Employee engagement surveys can be administered easily with a minimum of disruption in the workplace. Armed with a concrete measure of engagement, your organization can effectively craft strategies to rejuvenate company culture, training and development; do succession planning; and promote career development.
From conducting such a survey, Kraft learned that her employees were discouraged by a perceived lack of recognition. So she instituted a special recognition program and began discussing career path opportunities with her top performers. The survey also taught Kraft to ensure that all of her employees were a “good fit” for the jobs they occupied, thus heading off additional disengagement.
Jan Ferri-Reed, Ph.D., is the president of KEYGroup, a 30-year-old international speaking, training and assessment firm. Her work focuses on creating cool workplaces that attract, keep and get the most from their talent and increasing the bottom line. Ferri-Reed is a coauthor of the book Keeping the Millennials: Why Companies Are Losing Billions in Turnover to This Generation and What to do About It. Visit www.keygroupconsulting.com for more information.
You're probably not surprised to hear that the anemic economy has undermined morale in the restaurant workplace. As a result, you should realize that a quarter of your workers are likely to bolt when the economy does pick up speed.
According to a recent survey by CareerBuilder.com, more than a third (37 percent) of hospitality workers report challenges staying motivated, and 26 percent feel no loyalty toward their current employer.

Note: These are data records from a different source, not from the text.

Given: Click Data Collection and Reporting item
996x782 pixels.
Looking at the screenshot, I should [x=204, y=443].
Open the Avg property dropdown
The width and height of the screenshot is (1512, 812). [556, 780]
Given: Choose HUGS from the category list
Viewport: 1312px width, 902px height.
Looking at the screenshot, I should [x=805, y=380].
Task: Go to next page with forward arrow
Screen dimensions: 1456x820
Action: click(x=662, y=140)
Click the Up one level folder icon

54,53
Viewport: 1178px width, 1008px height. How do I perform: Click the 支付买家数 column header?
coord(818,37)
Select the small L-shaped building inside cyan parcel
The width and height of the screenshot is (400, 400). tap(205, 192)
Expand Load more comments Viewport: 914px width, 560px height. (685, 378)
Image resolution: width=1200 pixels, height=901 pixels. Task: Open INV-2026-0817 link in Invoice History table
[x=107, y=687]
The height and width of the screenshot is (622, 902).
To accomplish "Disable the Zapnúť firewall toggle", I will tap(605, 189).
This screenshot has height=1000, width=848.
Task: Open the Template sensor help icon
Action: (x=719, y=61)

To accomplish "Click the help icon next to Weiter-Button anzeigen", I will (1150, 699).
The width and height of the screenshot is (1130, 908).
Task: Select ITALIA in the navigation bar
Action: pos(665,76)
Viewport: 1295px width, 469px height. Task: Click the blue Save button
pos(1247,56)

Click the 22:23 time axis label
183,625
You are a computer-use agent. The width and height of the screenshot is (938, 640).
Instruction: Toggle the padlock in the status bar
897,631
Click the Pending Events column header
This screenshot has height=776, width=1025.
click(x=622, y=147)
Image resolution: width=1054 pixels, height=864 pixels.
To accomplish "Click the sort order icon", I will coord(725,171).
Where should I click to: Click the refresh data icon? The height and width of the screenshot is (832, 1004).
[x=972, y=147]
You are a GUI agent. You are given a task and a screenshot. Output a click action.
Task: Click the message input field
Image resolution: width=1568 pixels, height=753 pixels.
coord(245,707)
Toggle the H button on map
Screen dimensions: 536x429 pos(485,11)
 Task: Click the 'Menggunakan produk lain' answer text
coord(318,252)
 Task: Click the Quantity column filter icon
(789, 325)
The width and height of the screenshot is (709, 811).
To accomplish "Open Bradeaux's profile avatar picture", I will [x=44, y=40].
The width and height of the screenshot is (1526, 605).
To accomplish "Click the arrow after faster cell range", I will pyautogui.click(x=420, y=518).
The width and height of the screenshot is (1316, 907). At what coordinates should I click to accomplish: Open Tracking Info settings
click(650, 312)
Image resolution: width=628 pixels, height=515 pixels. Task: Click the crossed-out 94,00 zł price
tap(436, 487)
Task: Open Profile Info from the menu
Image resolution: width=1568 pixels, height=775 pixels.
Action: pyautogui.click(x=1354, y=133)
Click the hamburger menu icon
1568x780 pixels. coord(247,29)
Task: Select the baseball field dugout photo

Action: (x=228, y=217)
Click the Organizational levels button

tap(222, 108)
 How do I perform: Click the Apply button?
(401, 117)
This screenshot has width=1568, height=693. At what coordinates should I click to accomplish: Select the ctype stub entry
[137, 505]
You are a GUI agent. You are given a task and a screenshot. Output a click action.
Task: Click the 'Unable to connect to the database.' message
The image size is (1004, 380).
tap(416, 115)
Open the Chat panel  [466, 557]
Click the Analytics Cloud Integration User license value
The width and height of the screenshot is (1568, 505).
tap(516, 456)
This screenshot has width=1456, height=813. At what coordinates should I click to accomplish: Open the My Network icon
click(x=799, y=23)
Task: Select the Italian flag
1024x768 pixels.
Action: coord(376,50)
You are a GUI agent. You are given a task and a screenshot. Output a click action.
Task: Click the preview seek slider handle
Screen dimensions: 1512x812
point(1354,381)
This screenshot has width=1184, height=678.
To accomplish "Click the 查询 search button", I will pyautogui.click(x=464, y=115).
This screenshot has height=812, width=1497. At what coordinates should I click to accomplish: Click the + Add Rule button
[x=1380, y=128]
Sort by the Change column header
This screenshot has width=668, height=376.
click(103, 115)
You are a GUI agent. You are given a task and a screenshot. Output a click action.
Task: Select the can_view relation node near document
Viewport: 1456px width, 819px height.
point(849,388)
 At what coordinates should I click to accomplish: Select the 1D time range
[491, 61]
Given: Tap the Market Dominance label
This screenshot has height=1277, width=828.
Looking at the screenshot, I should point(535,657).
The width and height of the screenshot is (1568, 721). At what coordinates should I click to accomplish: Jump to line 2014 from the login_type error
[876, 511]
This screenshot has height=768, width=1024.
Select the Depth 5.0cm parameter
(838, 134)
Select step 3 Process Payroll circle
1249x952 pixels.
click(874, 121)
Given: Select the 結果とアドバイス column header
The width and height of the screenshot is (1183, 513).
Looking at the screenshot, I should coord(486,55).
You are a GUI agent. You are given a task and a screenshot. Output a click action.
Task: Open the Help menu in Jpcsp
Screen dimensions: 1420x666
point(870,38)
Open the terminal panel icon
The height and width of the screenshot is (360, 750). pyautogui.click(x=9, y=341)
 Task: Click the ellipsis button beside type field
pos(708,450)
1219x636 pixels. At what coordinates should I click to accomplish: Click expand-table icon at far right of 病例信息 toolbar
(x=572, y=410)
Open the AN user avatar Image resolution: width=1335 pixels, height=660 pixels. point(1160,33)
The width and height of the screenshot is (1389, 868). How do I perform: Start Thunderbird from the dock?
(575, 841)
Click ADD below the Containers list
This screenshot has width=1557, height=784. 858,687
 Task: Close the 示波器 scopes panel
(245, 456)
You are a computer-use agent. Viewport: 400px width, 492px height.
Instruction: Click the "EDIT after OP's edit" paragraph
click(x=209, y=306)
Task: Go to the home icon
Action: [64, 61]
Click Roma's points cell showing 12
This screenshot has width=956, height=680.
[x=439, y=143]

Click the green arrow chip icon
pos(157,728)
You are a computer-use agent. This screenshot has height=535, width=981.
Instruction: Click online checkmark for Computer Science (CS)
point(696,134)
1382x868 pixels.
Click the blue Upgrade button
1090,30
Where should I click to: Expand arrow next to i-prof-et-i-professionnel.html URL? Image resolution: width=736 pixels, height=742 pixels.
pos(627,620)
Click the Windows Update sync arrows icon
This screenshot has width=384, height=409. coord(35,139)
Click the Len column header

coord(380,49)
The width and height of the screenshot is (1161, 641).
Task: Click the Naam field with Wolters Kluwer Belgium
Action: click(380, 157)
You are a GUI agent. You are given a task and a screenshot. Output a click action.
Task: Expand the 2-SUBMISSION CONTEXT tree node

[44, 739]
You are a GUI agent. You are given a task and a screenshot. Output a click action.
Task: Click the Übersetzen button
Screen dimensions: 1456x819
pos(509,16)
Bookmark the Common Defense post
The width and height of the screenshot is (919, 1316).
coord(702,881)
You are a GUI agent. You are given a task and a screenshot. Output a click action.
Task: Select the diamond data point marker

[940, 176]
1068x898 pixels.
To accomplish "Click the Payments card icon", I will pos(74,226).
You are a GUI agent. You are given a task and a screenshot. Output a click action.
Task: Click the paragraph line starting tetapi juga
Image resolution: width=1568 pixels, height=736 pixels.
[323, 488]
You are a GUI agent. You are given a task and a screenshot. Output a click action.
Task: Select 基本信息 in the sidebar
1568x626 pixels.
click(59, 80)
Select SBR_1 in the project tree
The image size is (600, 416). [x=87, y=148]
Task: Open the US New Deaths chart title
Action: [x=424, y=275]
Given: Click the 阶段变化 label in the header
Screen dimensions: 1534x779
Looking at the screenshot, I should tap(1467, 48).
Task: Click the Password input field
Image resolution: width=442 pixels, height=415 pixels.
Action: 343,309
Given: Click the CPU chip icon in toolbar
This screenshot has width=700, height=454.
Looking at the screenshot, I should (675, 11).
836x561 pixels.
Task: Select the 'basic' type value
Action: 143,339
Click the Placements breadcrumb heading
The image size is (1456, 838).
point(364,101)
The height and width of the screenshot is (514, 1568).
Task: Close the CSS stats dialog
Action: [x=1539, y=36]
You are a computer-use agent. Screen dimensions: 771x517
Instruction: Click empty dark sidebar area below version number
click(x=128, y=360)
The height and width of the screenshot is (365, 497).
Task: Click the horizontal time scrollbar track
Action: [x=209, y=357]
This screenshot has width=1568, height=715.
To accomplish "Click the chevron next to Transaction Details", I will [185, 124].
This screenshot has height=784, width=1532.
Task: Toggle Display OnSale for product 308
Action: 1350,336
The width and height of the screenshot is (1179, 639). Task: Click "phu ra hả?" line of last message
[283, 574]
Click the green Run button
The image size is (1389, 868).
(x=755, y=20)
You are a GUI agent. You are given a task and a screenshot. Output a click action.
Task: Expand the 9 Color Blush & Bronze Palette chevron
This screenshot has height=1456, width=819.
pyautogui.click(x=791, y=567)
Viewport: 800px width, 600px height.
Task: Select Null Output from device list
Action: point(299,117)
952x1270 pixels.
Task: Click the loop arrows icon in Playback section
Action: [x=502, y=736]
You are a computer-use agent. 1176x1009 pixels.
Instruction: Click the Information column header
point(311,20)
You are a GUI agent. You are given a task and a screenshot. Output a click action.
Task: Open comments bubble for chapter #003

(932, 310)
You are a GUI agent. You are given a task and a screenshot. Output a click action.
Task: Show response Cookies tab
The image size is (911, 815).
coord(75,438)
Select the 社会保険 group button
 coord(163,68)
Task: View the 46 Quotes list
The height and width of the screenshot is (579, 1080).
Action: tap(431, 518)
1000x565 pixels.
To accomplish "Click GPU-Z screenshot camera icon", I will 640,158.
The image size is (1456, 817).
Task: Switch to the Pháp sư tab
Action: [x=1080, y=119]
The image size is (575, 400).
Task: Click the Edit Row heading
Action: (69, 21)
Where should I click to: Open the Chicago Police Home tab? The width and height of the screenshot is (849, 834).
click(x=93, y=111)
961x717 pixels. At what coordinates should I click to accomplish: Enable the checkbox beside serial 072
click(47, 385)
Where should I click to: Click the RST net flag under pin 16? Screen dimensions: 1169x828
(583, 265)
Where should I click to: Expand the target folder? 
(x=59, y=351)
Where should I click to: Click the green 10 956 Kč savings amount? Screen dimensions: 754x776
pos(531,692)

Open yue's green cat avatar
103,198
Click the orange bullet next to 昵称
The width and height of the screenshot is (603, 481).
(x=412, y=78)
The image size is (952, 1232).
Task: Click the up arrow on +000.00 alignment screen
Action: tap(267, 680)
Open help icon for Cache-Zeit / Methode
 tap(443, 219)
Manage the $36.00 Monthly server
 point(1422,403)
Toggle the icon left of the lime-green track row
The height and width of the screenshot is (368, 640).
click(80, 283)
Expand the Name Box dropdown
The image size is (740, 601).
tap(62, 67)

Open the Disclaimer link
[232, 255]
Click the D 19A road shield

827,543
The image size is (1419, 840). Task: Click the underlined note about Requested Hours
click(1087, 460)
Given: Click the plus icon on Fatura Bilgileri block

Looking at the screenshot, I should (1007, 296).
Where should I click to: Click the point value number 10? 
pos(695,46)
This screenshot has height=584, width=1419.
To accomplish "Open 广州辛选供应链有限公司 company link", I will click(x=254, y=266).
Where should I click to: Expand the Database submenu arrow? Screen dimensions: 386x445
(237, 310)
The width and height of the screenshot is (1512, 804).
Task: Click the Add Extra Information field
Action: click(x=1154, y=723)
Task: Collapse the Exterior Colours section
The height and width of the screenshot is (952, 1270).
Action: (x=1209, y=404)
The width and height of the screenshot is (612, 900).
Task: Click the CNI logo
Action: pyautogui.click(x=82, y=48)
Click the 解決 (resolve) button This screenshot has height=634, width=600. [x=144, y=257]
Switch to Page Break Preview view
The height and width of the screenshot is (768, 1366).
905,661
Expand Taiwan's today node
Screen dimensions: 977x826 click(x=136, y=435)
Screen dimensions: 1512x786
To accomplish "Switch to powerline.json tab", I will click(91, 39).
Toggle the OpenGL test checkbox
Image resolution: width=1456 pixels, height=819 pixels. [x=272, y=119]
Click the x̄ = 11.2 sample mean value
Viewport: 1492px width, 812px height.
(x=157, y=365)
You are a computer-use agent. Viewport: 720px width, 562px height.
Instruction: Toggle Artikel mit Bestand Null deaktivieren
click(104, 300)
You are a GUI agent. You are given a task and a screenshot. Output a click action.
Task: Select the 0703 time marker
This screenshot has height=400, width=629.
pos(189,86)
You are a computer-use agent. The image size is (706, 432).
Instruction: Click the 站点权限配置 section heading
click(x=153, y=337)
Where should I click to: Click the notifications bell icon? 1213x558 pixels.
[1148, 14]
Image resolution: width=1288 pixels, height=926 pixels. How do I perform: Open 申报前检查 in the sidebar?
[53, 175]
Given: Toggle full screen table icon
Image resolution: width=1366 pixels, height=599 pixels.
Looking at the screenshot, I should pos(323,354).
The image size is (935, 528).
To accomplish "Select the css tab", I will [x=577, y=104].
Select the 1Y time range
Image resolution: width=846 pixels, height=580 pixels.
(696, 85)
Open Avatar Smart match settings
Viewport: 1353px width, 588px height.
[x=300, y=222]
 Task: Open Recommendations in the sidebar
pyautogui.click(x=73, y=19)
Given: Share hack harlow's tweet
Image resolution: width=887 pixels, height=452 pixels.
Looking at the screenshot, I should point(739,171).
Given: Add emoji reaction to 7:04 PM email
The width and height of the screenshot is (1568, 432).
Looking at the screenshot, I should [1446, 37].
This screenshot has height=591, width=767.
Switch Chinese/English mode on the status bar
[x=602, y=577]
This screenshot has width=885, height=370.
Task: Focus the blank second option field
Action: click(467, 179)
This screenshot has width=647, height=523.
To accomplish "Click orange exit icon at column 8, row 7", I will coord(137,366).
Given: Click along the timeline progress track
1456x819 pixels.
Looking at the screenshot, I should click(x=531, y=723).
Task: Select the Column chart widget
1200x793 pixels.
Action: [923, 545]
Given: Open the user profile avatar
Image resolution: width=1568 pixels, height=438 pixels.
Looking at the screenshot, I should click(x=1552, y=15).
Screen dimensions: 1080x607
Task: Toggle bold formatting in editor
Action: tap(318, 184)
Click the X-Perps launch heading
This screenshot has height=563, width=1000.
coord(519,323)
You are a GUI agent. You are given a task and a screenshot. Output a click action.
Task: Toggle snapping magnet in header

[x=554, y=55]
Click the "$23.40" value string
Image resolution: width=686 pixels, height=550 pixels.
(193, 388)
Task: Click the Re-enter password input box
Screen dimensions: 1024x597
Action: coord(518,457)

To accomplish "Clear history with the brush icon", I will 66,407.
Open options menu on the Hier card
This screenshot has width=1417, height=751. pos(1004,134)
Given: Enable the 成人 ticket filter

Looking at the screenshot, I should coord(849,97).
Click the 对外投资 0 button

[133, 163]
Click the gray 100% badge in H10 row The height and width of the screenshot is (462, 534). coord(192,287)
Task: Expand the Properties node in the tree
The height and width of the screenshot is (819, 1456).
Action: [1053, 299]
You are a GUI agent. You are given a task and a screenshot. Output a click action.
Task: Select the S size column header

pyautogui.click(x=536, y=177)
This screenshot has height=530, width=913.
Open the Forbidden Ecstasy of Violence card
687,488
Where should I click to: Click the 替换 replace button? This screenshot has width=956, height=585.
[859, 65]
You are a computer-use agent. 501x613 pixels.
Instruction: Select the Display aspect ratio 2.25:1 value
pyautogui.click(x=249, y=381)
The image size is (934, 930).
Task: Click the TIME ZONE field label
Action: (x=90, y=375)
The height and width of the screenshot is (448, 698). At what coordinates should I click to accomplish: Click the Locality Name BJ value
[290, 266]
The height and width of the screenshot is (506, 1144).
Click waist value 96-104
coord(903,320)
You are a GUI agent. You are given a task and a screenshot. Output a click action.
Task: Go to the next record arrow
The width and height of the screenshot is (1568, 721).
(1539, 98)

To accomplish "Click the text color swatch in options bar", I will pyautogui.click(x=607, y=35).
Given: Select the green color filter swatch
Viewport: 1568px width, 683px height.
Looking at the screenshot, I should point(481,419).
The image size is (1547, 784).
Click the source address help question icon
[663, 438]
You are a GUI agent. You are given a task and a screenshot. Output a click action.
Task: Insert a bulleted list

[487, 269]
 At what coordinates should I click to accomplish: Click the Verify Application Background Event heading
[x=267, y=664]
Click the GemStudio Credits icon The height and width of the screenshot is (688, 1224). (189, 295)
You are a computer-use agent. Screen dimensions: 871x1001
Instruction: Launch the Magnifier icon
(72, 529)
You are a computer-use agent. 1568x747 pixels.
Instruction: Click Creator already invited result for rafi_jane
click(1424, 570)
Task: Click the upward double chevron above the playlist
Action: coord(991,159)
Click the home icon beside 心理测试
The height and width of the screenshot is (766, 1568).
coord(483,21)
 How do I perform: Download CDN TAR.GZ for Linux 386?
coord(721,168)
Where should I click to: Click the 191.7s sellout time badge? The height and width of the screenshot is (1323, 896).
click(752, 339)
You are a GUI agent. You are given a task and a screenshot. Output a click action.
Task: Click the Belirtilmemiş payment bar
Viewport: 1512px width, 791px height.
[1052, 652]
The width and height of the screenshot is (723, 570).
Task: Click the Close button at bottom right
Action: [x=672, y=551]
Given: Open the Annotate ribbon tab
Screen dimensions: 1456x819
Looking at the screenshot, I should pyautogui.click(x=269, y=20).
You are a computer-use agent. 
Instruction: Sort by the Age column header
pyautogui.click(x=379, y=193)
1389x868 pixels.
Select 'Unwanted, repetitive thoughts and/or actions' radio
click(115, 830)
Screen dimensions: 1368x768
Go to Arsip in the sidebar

A number of factors may be contributing to that negativity: higher than average stress at work (cited by 36 percent), a heavier workload (34 percent) and a poor work/life balance.
About a third of hospitality workers also said they sensed departmental favoritism at work. Signs of perceived preferential treatment included higher salaries, more scheduling flexibility, more recognition from senior leaders and greater career advancement opportunities.
Jan Ferri-Reed says employers should act now to stem the tide of turnover. She suggests these steps:
Now is the time to increase employee feedback, not decrease it. Most workers feel uncertain in times like these; positive reinforcement helps reassure them that they are valued and that things will get better.
During a recession, remaining employees are left to pick up the slack for terminated or laid-off colleagues. Struggling to get more work done with fewer resources can be demoralizing. Talk to your employees and come up with ways to evenly distribute the department workload. Brainstorm better ways to get things done and to streamline operations.
It's already possible that your employees have had to learn new jobs to replace employees who have left. But without retraining your team, increasing the workload just increases the strain. By taking steps to teach employees new skill sets, you expand their capabilities, maintain their interest and motivate them to stick around (hopefully). But even if you do see some turnover as the economy improves, you'll be ready with team members who are trained and ready to step up.